7
votes

I'm having a three class problem with unbalanced data (90%, 5%, 5%). Now I want to train a classifier using LIBSVM.

The problem is that LIBSVM optimizes its parameter gamma and Cost for optimal accuracy, which means that 100% of the examples are classified as class 1, which is of course not what I want.

I've tried modifying the weight parameters -w without much success.

So what I want is, modifying grid.py in a way that it optimizes Cost and gamma for precision and recall separated by classes rather than for overall accuracy. Is there any way to do that? Or are there other scripts out there that can do something like this?

4

4 Answers

8
votes

The -w parameter is what you need for unbalanced data. What have you tried so far?

If your classes are:

  • class 0: 90%
  • class 1: 5%
  • class 2: 5%

You should pass the following params to svm:

-w0 5 -w1 90 -w2 90
4
votes

If you want to try an alternative, one of the programs in the svmlight family, http://www.cs.cornell.edu/people/tj/svm_light/svm_rank.html, directly minimizes the area under the ROC curve.

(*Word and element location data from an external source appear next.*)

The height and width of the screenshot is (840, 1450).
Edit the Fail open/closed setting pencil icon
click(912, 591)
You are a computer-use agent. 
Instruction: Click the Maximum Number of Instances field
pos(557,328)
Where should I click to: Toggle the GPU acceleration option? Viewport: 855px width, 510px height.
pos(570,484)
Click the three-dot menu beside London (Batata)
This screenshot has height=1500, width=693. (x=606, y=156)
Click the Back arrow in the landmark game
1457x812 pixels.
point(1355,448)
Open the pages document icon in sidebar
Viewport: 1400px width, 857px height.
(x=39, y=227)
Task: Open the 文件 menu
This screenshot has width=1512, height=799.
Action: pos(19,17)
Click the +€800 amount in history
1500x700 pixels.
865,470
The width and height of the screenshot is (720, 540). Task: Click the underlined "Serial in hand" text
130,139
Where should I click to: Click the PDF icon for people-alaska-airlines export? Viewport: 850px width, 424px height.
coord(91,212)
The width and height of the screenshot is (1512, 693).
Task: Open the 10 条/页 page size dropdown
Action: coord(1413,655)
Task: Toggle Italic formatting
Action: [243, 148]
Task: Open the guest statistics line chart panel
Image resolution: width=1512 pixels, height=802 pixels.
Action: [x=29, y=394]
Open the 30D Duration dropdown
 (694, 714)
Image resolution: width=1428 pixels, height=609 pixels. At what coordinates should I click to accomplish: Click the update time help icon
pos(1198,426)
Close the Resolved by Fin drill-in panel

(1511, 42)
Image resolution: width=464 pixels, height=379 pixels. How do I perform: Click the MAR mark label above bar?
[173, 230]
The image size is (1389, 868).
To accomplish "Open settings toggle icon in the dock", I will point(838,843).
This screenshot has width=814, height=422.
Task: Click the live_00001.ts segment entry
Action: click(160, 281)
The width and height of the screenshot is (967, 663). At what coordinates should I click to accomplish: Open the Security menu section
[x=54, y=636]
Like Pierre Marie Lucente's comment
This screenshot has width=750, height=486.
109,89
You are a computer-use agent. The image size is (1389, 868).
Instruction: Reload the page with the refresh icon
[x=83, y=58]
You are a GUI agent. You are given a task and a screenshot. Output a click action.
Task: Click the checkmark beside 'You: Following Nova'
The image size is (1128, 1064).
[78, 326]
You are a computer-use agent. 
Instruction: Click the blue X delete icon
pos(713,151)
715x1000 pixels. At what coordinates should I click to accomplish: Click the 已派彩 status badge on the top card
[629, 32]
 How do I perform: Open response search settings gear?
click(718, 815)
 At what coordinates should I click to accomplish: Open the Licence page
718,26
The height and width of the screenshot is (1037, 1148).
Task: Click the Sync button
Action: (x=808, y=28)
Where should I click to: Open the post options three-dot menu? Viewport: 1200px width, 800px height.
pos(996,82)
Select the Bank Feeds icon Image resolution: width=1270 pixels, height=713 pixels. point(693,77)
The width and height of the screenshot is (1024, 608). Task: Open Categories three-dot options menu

Minimizing the AUC may give better results than re-weighting training examples.

0
votes

You can optimize any of the precision, recall, F-score and AUC using grid.py. Tweak is that you have to change cross validation evaluation measure used by svm-train in LIBSVM. Follow the procedure given on LIBSVM website.

0
votes

If you have unbalanced data, you probably shouldn't be optimizing accuracy. Instead optimize f-score (or recall, if that's more important to you). You can change the evaluation function as described here.

I think you should also optimize gamma and Cost, while using different class weight configurations. I modified the "get_cmd" function in grid.py by passing different class weights for that purpose (-wi weight). In my experience, class weighting doesn't always help.